First, I like to pick easy numbers for 'x'. Then, I just put that 'x' number into the equation $y = 3x + 1$ and do the math to find what 'y' equals. Each pair of (x, y) is a solution!

1. **Pick x = 0**:
$y = 3(0) + 1$
$y = 0 + 1$
$y = 1$
So, (0, 1) is a solution.

2. **Pick x = 1**:
$y = 3(1) + 1$
$y = 3 + 1$
$y = 4$
So, (1, 4) is a solution.

3. **Pick x = 2**:
$y = 3(2) + 1$
$y = 6 + 1$
$y = 7$
So, (2, 7) is a solution.

4. **Pick x = -1**:
$y = 3(-1) + 1$
$y = -3 + 1$
$y = -2$
So, (-1, -2) is a solution.

Then I just put all these pairs into a nice table!

Alternative answer

Answer:
Here are four solutions for the equation $y = 3x + 1$:

| x | y | (x, y) |
|---|---|--------|
| 0 | 1 | (0, 1) |
| 1 | 4 | (1, 4) |
| -1| -2| (-1, -2)|
| 2 | 7 | (2, 7) |


Explain
This is a question about <finding solutions for a linear equation and writing them as ordered pairs>. The solving step is:

First, the problem asks us to find four solutions for the equation $y = 3x + 1$. This means we need to find pairs of numbers (x, y) that make the equation true.

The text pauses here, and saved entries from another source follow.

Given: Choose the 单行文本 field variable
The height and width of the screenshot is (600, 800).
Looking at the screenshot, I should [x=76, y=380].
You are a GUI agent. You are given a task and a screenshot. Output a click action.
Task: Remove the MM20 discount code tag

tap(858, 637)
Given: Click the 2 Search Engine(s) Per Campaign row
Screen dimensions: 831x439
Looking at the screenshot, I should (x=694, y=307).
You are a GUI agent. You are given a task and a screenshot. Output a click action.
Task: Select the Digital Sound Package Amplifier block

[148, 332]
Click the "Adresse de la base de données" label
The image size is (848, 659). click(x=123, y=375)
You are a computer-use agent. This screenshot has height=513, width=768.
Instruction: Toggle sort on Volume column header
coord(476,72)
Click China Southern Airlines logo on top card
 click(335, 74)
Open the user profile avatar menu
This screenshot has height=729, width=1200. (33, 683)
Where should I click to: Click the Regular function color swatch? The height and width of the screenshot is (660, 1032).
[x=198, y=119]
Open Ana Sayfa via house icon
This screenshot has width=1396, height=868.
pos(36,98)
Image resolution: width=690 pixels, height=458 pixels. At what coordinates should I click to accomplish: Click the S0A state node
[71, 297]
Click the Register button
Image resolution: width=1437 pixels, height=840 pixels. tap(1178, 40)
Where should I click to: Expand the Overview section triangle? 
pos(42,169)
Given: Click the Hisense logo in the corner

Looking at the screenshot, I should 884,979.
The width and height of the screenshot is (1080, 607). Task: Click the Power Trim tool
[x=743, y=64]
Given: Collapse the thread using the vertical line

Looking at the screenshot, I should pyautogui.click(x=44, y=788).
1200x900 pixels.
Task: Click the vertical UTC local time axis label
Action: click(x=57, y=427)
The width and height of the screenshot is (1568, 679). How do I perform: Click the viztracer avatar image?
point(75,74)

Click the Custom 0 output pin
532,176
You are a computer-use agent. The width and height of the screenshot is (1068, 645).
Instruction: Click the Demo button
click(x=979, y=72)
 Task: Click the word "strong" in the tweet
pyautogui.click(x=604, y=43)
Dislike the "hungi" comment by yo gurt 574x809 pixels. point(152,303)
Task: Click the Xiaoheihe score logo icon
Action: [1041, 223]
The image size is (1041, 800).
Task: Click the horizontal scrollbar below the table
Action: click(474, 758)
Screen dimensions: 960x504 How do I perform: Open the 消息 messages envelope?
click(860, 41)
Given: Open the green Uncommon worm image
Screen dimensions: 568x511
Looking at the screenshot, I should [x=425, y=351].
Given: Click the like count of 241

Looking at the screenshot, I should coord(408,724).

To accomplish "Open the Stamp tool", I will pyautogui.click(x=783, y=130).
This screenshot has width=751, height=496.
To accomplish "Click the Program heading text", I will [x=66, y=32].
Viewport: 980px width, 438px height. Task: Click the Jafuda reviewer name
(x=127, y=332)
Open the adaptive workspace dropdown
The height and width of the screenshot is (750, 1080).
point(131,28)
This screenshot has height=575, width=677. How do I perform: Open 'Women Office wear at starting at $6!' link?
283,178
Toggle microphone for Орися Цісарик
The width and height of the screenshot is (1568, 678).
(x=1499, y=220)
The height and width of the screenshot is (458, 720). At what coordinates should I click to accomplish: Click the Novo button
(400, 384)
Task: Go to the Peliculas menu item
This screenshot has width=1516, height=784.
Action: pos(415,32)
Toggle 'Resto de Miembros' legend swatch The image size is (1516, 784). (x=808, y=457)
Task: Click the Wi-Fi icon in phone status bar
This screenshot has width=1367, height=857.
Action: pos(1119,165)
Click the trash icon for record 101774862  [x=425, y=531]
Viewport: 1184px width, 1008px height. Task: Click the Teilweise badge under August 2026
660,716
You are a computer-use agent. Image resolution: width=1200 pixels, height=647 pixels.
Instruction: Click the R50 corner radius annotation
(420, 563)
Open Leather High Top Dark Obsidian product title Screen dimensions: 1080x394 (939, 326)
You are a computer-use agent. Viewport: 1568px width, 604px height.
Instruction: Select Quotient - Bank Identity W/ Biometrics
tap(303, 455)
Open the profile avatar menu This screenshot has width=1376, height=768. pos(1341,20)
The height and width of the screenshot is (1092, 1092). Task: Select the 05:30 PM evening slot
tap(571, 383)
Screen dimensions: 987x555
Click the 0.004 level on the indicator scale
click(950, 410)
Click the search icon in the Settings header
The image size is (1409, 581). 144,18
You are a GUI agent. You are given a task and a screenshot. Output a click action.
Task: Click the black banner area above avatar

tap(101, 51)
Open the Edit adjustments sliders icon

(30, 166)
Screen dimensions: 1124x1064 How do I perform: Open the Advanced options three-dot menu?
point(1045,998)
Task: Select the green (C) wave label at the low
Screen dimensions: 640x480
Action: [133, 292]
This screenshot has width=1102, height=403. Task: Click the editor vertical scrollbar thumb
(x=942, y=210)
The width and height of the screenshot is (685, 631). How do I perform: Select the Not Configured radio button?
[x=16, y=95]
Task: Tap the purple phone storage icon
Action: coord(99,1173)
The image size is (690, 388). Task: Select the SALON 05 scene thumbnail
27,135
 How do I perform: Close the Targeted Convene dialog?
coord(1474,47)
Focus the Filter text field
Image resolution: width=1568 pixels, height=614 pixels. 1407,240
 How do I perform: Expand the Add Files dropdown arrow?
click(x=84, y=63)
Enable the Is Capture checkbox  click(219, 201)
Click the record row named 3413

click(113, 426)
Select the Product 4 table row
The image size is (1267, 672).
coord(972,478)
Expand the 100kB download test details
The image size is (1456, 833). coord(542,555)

1. **Pick a number for x:** I'll start with an easy one, x = 0.
2. **Substitute x into the equation:**
If x = 0, then y = 3 * (0) + 1
y = 0 + 1
y = 1
So, our first solution is (0, 1).

3. **Pick another number for x:** Let's try x = 1.
4. **Substitute x into the equation:**
If x = 1, then y = 3 * (1) + 1
y = 3 + 1
y = 4
So, our second solution is (1, 4).

5. **Pick a third number for x:** How about x = -1?
6. **Substitute x into the equation:**
If x = -1, then y = 3 * (-1) + 1
y = -3 + 1
y = -2
So, our third solution is (-1, -2).

7. **Pick a fourth number for x:** Let's use x = 2.
8. **Substitute x into the equation:**
If x = 2, then y = 3 * (2) + 1
y = 6 + 1
y = 7
So, our fourth solution is (2, 7).

Finally, I put all these pairs into a table, just like the problem asked!